Wait hold on.  Are you certain that oil has *reappeared* after being totally absent following your cleaning?  If that's true, you might want to have it serviced; that shouldn't be happening.  An interesting test you might do (and include us on) is to post a picture of the spots now, then re-clean, post picture, then use the camera for a day and post again.  I'd like to see if the spots are really re-appearing.


----------



## Pabs (Jan 29, 2013)

Ok I'll take some pics and post one here as soon as I can.


----------



## Pabs (Jan 29, 2013)

OK just went outside and took 200 shots of the sky at f22, the other image was taken yesterday after cleaning, seems the camera is braking apart....BTW I am using a 24mm prime lens, so this is not dust from a zoom.


----------



## cgipson1 (Jan 30, 2013)

Pabs said:


> View attachment 34359View attachment 34360
> 
> OK just went outside and took 200 shots of the sky at f22, the other image was taken yesterday after cleaning, seems the camera is braking apart....BTW I am using a 24mm prime lens, so this is not dust from a zoom.



Wow.. where did all the crap go? lol! Looks good!


----------



## Pabs (Jan 30, 2013)

cgipson1 said:


> Pabs said:
> 
> 
> > View attachment 34359View attachment 34360
> ...



You are kidding right?


----------



## cgipson1 (Jan 30, 2013)

Pabs said:


> cgipson1 said:
> 
> 
> > Pabs said:
> ...



I didn't see much wrong with the image on the right... that is the after cleaning image, right? Since you didn't label the images.. that is what I assumed...


----------



## Pabs (Jan 30, 2013)

The image on the right was after a wet clean, the image on the left was after 200 or so clicks...............


----------



## cgipson1 (Jan 31, 2013)

Pabs said:


> The image on the right was after a wet clean, the image on the left was after 200 or so clicks...............



Wel.. that means the "Wet" clean worked like it should... so what's the problem? I had exactly the same thing happen with a D7000 and a D800... no big deal!

Or did you mean that you did a wet clean... and then 200 clicks later the sensor was dirty again? If so.. the photos were not in the correct order to infer that.....

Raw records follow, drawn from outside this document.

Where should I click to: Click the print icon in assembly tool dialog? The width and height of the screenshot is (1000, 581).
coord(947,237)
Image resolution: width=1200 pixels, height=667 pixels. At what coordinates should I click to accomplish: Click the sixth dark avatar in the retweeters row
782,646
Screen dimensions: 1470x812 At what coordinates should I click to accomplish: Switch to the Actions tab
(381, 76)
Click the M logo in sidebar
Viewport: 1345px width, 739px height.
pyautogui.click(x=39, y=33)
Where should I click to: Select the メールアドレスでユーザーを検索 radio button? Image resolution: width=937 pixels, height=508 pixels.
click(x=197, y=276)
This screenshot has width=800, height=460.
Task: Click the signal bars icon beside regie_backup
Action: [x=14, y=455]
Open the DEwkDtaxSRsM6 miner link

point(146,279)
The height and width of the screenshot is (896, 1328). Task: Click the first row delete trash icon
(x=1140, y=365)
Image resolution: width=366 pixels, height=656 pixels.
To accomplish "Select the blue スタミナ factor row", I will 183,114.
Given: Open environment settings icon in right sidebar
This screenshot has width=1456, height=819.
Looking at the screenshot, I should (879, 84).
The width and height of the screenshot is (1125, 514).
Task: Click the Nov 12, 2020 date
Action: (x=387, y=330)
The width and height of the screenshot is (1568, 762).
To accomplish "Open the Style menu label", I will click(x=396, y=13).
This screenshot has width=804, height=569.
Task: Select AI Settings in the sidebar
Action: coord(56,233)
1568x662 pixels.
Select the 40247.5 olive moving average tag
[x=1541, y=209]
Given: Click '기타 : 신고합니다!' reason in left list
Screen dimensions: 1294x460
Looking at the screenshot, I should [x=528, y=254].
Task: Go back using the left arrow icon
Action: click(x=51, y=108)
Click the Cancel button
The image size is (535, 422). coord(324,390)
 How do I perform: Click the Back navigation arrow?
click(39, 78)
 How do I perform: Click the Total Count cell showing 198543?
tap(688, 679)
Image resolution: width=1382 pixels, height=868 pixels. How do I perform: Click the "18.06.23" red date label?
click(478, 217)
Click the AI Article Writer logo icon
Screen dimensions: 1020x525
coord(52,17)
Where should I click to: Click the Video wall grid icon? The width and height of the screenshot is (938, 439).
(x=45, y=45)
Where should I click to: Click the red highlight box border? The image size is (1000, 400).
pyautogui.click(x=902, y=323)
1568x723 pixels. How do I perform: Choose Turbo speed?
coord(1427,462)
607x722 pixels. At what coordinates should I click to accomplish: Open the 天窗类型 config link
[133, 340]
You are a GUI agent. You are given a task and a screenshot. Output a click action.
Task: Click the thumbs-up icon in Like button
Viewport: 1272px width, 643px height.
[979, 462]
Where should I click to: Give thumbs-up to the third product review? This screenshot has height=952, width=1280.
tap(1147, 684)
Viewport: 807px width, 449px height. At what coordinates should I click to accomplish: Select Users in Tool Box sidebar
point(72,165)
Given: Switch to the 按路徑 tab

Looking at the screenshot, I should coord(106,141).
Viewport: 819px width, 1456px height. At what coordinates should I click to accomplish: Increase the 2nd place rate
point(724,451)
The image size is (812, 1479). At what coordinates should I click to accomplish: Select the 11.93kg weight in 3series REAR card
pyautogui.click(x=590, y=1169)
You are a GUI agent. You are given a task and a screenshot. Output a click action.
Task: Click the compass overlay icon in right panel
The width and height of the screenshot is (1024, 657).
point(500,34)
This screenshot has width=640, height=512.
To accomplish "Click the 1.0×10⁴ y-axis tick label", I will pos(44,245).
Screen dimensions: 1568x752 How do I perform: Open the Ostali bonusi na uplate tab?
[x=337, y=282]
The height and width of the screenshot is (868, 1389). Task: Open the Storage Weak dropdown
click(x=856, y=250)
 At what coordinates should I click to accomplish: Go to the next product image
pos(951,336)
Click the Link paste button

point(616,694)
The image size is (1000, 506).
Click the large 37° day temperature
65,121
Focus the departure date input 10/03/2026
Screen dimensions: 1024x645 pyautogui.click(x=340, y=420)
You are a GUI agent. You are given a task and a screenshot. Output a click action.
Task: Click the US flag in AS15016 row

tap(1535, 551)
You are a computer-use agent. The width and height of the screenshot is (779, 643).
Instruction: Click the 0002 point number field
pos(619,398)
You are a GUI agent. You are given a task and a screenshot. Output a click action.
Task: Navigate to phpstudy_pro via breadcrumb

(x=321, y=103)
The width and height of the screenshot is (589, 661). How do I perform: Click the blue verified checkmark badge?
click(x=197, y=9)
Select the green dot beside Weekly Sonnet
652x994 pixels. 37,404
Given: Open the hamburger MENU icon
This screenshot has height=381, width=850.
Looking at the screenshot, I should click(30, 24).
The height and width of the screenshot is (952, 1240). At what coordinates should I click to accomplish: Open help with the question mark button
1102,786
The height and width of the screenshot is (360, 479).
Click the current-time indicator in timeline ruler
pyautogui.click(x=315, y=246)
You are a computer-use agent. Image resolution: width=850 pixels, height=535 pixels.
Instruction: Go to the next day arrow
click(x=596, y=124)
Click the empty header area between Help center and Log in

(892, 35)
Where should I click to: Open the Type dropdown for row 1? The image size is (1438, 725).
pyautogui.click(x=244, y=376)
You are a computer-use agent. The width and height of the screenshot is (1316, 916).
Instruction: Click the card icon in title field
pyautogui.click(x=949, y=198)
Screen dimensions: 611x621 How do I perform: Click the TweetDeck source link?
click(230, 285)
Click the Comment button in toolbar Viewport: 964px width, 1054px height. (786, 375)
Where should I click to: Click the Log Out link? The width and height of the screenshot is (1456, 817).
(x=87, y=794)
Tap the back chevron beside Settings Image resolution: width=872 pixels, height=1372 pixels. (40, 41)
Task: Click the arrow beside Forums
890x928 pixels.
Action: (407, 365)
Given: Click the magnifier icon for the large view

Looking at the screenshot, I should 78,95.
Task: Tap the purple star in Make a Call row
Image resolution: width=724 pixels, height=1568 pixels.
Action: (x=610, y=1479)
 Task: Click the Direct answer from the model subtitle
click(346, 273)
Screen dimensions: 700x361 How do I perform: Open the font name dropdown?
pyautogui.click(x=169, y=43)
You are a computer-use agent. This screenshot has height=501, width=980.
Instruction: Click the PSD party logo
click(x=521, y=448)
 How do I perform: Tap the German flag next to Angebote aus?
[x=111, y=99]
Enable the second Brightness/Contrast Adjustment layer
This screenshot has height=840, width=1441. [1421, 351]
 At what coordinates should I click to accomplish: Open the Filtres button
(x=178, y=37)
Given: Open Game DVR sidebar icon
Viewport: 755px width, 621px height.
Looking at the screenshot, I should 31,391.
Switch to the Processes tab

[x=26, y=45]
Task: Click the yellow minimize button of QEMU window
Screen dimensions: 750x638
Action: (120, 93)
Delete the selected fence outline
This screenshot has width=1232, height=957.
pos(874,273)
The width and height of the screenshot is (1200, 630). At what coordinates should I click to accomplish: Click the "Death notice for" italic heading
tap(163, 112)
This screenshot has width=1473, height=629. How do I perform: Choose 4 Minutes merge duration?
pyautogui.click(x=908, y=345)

If that is the case... then you may have a problem... (I re-read your earlier post.. and it could be interpreted that way...)


----------



## Pabs (Jan 31, 2013)

cgipson1 said:


> Pabs said:
> 
> 
> > The image on the right was after a wet clean, the image on the left was after 200 or so clicks...............
> ...



I cleaned the sensor, wet clean and everyting was perfect, went outside and shot 200 shots of the sky and the sensor was covered with oil.......I am so pissed off.


----------



## cgipson1 (Jan 31, 2013)

Pabs said:


> cgipson1 said:
> 
> 
> > Pabs said:
> ...



Ok.. that makes more sense.  Maybe try another clean.. if it gets dirtied up again, call Nikon support. Only option really.... Sorry to hear that! I thought the dirty one was a Before.. clean was and After.. based on their positioning...


----------



## Pabs (Jan 31, 2013)

I wet cleaned the sensor, it was perfect then I took a few shots (as I said) and the sensor was full of spots again. This is a fcuking nighmare for me.


----------



## BrianV (Jan 31, 2013)

Send it back to Nikon for service. You are not the only person that is having these problems. Members of other forums have posted similar experience.

Found this:
http://nikonrumors.com/2012/11/29/t...sor-seems-to-disappear-after-3000-shots.aspx/

The D600 is new, Nikon will probably rev the part or change the process that is the root of the problem. Not the first time a new camera experiences birthing problems.


----------



## Soni213 (Feb 9, 2013)

Hard to tell from these photos, but It  _ might _  be oil and not dust. Some Nikon Cameras D7000's needed their mirror box  replaced due to excessive amounts of oil from the mirror motor getting  on the sensor. Maybe this is a problem with the D600 as well.


----------



## greybeard (Feb 9, 2013)

It really sucks that this has happened.  Every company has problems sooner or later and it is how they go about handling these problems that separates them.  Give Nikon support a chance to make this right.


----------



## SabraDesigns (May 9, 2013)

greybeard said:


> It really sucks that this has happened.  Every company has problems sooner or later and it is how they go about handling these problems that separates them.  Give Nikon support a chance to make this right.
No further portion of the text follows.